Let's recall the identity for squaring a difference: $$(a-b)^2 = a^2 - 2ab + b^2$$.
Applying this to $$(x-\frac{1}{x})^2$$, where $$a=x$$ and $$b=\frac{1}{x}$$:
$$(x-\frac{1}{x})^2 = x^2 - 2 \cdot x \cdot \frac{1}{x} + (\frac{1}{x})^2$$
When we multiply $$x$$ by $$\frac{1}{x}$$, they cancel out, so $$x \cdot \frac{1}{x} = 1$$.
Thus, $$(x-\frac{1}{x})^2 = x^2 - 2 + \frac{1}{x^2}$$.
We are given that $$x-\frac{1}{x}=8$$. So, we can substitute 8 into the equation:
$$(8)^2 = x^2 - 2 + \frac{1}{x^2}$$
$$64 = x^2 - 2 + \frac{1}{x^2}$$
To find the value of $$x^2+\frac{1}{x^2}$$, we add 2 to both sides of the equation:
$$64 + 2 = x^2 + \frac{1}{x^2}$$
$$66 = x^2 + \frac{1}{x^2}$$
So, the value of $$x^2+\frac{1}{x^2}$$ is 66.

**step3** Finding the value of $${x}^{4}+\frac{1}{{x}^{4}}$$

Now we need to find the value of $$x^4+\frac{1}{x^4}$$. We have already found that $$x^2+\frac{1}{x^2} = 66$$.
We can observe that $$x^4$$ is the square of $$x^2$$, and $$\frac{1}{x^4}$$ is the square of $$\frac{1}{x^2}$$.
Let's square the expression $$(x^2+\frac{1}{x^2})$$.
We can recall the identity for squaring a sum: $$(a+b)^2 = a^2 + 2ab + b^2$$.
Applying this to $$(x^2+\frac{1}{x^2})^2$$, where $$a=x^2$$ and $$b=\frac{1}{x^2}$$:
$$(x^2+\frac{1}{x^2})^2 = (x^2)^2 + 2 \cdot x^2 \cdot \frac{1}{x^2} + (\frac{1}{x^2})^2$$
Similar to before, $$x^2 \cdot \frac{1}{x^2} = 1$$.
Thus, $$(x^2+\frac{1}{x^2})^2 = x^4 + 2 + \frac{1}{x^4}$$.

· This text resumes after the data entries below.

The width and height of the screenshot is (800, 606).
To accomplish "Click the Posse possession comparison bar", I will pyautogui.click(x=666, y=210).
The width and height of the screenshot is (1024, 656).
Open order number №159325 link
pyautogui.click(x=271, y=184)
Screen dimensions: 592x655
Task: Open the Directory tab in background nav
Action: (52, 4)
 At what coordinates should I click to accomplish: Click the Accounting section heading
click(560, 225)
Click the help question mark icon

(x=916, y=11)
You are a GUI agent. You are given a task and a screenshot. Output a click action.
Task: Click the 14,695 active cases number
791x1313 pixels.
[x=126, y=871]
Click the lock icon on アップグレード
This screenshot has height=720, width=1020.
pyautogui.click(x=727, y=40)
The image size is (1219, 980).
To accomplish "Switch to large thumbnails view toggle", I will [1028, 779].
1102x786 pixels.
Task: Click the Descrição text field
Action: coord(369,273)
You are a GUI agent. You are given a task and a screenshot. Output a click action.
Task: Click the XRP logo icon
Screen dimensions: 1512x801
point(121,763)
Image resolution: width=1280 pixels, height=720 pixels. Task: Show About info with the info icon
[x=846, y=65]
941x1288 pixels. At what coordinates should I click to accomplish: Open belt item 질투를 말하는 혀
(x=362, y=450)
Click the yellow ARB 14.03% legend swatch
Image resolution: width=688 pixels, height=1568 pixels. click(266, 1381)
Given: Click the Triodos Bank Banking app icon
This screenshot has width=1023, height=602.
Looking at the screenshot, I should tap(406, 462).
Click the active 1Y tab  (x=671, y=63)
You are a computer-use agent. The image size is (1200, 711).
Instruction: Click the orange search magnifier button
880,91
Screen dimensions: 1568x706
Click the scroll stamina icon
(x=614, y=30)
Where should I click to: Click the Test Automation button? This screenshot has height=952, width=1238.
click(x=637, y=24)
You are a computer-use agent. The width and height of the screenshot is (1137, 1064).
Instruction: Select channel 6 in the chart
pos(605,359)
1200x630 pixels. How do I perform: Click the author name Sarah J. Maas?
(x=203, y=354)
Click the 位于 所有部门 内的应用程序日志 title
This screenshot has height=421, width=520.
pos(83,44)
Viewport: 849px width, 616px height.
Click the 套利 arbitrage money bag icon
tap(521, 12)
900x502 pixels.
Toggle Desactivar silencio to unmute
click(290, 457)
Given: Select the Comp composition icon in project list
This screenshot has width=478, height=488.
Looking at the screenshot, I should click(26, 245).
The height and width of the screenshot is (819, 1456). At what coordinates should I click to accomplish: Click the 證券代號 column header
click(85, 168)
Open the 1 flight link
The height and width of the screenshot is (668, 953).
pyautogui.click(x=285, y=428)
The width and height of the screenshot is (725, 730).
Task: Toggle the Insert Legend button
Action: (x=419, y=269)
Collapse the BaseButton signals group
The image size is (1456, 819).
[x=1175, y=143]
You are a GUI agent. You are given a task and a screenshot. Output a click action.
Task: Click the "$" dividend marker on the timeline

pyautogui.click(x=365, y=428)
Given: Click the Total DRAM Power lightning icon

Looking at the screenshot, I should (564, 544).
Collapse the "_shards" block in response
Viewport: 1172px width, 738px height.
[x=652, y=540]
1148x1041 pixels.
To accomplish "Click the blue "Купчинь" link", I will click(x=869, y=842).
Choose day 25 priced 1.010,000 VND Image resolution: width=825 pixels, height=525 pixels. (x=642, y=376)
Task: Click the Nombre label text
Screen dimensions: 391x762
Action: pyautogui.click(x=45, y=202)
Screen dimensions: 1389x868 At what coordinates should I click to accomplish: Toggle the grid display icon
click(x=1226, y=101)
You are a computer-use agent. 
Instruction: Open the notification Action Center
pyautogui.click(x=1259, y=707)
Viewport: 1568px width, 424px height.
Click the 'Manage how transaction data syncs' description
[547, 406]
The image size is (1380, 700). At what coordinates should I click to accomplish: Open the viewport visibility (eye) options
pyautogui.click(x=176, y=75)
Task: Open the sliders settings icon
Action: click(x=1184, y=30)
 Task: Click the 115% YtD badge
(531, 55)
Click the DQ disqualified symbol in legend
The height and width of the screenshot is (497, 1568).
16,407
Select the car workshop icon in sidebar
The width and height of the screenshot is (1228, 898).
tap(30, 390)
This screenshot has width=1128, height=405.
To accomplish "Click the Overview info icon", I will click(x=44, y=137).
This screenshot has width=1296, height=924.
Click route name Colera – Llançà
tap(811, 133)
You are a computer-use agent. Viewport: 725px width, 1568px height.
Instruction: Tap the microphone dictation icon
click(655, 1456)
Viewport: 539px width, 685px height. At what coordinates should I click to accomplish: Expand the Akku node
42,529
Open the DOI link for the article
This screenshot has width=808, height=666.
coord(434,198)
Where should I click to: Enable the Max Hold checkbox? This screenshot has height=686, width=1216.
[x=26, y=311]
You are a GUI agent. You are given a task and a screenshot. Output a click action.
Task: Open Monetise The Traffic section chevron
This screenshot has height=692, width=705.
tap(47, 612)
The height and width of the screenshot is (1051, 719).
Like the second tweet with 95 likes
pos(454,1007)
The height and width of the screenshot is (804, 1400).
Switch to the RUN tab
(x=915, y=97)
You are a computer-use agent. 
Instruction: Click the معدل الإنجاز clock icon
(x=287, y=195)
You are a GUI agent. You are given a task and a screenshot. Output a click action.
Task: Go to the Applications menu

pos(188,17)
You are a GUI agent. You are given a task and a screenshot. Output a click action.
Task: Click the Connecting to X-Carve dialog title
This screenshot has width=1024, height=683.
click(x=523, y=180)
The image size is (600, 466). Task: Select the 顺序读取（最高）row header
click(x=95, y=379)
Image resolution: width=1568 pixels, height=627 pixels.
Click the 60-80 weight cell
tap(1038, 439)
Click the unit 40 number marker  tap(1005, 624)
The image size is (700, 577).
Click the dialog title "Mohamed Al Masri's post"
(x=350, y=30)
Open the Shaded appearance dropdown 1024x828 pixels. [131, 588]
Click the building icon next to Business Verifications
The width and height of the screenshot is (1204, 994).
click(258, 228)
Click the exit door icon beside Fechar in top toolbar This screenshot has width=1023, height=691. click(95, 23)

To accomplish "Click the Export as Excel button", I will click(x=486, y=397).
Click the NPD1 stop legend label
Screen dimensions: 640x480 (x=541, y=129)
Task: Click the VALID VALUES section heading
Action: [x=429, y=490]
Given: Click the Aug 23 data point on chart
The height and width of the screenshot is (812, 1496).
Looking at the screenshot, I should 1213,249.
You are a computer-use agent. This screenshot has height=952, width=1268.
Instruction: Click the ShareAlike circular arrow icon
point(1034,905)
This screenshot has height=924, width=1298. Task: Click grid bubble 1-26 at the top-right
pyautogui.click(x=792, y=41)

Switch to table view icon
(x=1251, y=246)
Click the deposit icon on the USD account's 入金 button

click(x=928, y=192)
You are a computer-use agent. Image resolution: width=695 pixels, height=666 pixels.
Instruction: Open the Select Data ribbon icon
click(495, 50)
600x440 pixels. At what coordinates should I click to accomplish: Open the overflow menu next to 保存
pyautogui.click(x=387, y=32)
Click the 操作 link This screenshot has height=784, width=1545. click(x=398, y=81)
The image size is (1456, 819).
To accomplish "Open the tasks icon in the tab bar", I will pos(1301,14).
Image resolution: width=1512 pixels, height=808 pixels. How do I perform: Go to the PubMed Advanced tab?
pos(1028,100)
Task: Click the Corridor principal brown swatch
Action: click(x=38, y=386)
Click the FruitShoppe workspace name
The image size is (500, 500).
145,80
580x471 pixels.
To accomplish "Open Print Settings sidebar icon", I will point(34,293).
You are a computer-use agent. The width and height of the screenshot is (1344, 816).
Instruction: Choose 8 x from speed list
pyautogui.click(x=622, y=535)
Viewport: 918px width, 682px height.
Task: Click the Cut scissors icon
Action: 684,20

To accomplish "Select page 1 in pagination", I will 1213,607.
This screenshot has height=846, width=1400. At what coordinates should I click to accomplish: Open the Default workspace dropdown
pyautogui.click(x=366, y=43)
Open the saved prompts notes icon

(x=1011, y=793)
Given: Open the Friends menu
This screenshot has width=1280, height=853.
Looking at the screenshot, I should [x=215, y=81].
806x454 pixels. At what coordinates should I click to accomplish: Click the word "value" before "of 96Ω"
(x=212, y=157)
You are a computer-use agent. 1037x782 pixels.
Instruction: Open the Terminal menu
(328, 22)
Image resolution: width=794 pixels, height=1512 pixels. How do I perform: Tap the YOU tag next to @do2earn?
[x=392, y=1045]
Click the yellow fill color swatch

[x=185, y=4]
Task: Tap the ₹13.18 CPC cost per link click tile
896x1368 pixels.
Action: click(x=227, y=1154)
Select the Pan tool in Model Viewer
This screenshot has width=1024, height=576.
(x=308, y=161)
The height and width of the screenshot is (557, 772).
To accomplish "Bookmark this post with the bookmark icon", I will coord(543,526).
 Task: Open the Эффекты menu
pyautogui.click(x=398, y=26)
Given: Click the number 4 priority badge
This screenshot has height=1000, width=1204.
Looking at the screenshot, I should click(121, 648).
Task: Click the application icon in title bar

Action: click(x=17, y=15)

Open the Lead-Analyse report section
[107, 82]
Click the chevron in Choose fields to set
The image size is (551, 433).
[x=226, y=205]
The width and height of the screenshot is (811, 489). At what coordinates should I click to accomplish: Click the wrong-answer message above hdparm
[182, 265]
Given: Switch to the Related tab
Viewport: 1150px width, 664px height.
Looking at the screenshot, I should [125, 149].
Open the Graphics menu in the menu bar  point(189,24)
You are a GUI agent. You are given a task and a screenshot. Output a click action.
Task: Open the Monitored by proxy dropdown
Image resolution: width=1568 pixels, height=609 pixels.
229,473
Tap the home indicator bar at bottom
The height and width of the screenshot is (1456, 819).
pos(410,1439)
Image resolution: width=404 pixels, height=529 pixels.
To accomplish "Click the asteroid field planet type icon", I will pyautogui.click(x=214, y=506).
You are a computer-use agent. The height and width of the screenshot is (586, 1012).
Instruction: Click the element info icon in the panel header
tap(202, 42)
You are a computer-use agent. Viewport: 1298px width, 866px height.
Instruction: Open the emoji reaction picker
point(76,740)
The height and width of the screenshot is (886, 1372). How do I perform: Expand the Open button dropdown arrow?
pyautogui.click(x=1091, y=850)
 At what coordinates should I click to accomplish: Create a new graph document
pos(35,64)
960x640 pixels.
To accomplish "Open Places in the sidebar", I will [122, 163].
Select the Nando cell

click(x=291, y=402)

We know that $$x^2+\frac{1}{x^2}=66$$. So, we substitute 66 into the equation:
$$(66)^2 = x^4 + 2 + \frac{1}{x^4}$$
Now, we calculate $$66^2$$:
$$66 \times 66 = 4356$$
So, $$4356 = x^4 + 2 + \frac{1}{x^4}$$
To find the value of $$x^4+\frac{1}{x^4}$$, we subtract 2 from both sides of the equation:
$$4356 - 2 = x^4 + \frac{1}{x^4}$$
$$4354 = x^4 + \frac{1}{x^4}$$
So, the value of $$x^4+\frac{1}{x^4}$$ is 4354.